Will a latex based caulk - glue (sufficiently that it won't easily pull apart,) a expanded polystyrine sheet such as blue or pink dow board to say CDX grade plywood? 

How about it gluing expanded (white foam) polystyrine to the plywood?


----------



## Van (Feb 5, 2007)

Well Here's the deal. While Latex ccaulk is an excellent adhesive to use on the outside of polystyrene, it is a lousy glue for use as a bonding agent between layers of foam. This is one of those I found out through expirience. The problem is that as soon as the outside area of latex sets up it seals the interior area from exposure to the air, thus sealing the caulk on the inside just as if it were in a tube. If you allow a lot of tack time and use thin layers it might work, but iwould recommend either using a latex based cove base adhesive, or if you can find the brand name "30 Neutral" use it. 30 Neutral is a latex based contact cement. You coat the foam let it set up then stick it together. 30 N also works well for glueing wood to foam. You cannot use a standard contact adhesive on polystyrene foam as it will eat right through it. same goes for most spray glues, although 3m does manufacture a spray foam adhesive that works real well on thinner foams but it doesn't have the void filling capabilities that a contact adhesive does.

So short answer: 
Polystyrene to wood = 30 Neutral, Latex cove base adhesive, or a foam safe "liquid nails" the regular stuff eats foam.

Polystyrene to polystyrene= 30 neutral, latex cove base adhesive,foam safe liquid nails.

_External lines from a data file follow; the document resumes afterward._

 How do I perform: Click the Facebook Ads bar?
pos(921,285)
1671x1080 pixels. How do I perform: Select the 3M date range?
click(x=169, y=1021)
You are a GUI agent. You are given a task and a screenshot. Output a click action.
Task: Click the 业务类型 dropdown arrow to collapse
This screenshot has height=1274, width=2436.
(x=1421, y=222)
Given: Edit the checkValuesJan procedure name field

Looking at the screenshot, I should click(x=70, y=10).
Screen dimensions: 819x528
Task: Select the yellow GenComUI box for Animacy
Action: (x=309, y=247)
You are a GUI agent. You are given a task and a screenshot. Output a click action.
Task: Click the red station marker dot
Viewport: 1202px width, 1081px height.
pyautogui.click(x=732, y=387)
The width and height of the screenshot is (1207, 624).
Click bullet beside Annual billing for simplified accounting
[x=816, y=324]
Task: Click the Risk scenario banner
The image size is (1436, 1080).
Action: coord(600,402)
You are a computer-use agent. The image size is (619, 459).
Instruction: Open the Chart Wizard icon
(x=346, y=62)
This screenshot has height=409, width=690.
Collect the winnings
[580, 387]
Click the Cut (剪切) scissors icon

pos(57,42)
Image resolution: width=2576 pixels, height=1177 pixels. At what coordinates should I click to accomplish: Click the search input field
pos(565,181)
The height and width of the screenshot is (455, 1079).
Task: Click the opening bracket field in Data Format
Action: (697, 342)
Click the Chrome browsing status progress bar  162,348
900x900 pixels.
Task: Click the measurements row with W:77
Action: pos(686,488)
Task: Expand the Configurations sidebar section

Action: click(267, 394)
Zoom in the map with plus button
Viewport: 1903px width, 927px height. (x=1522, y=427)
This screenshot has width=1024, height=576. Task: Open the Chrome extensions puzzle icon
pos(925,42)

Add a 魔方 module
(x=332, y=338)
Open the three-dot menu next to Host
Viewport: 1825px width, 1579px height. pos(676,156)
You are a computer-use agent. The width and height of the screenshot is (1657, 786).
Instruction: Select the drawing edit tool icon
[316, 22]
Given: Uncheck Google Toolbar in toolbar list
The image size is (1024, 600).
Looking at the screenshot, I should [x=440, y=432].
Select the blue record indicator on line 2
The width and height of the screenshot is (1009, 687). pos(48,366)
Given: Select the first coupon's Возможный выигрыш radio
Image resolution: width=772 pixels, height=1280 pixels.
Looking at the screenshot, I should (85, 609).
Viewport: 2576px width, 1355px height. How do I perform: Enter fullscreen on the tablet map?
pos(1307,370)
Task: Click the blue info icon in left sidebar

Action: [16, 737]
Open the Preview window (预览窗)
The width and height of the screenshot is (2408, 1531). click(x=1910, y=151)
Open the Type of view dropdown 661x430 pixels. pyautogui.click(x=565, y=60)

stay away from goriila glue, or any other type of polyurethane glue they expand as they cure, they require hydration to set which is sort of counter-intuitive when working with foam. 

stay away from any bonding agent that has a lacquer thinner, acetone or similar smell to it ie regular liquid nails.


----------



## Footer (Feb 5, 2007)

I can't remember the 3m number, but what I call Green Glue works pretty amazingly for foam to foam and foam to wood gluing jobs.


----------



## ship (Feb 6, 2007)

Good start, but intended to be a this to that type of theory type of thing. So if I'm correct with the above answers, latex caulk while not optimum should work if it's dispersed properly correct? Well thought out responses - in theory it could work... sufficiently.

How about silicone based caulk in a similar way?



Next question in a similar way to the above, how about latex paint verses various forms of oil based paint as a glue by way of the binders in the paint between layers of the plywood and foam? Could two layers of paint - various types work sufficiently as say a glue or contact cement? 

How about rubber cement?

This is intended to become a sort of theoretical type post - give your thoughts on the question and challenge the others to another "this to that" type question. Doesn't have to be foam to plywood, could be burlap to say felt or any type of lamination question. Sort of a mind tease that's hopefully active and curious. This beyond or including the well troden posts about the abilities of say liquid nails to stick or not stick to foam dependant upon what lot number it is. More get into the theoretical side where possible... say beer or soda as a better paint thinner type concept.

Something like along with Gorilla Glue, there is a new style of gel super glue out there. How well will it bond nylon say as a nylon end termination to the wire rope push/pull mechanism of a trunk/gas cover reliese in all forms of temperature and dampness but definate tension/compression stress to the joint? Say the nylon piece broke in half. 

Or say compare and contrast question Gorilla Glue verses gel super glue for the above applications. 

Than of course if wished such as the above green glue or foam panel adhesive or blue contact cement... products that would more properly do the task one could mention. Not so much as a better solution as if the questioner were asking how to do it best, but more as a side note on what's really recommended.

By the way, the above website is very useful.


----------



## ship (Feb 6, 2007)

Footer4321 said:


> I can't remember the 3m number, but what I call Green Glue works pretty amazingly for foam to foam and foam to wood gluing jobs.



#74 foam fast works well, but it's in an orange color coded can. How about in bonding #74 or #99, given both of these are spary based and not roll on as advised.


----------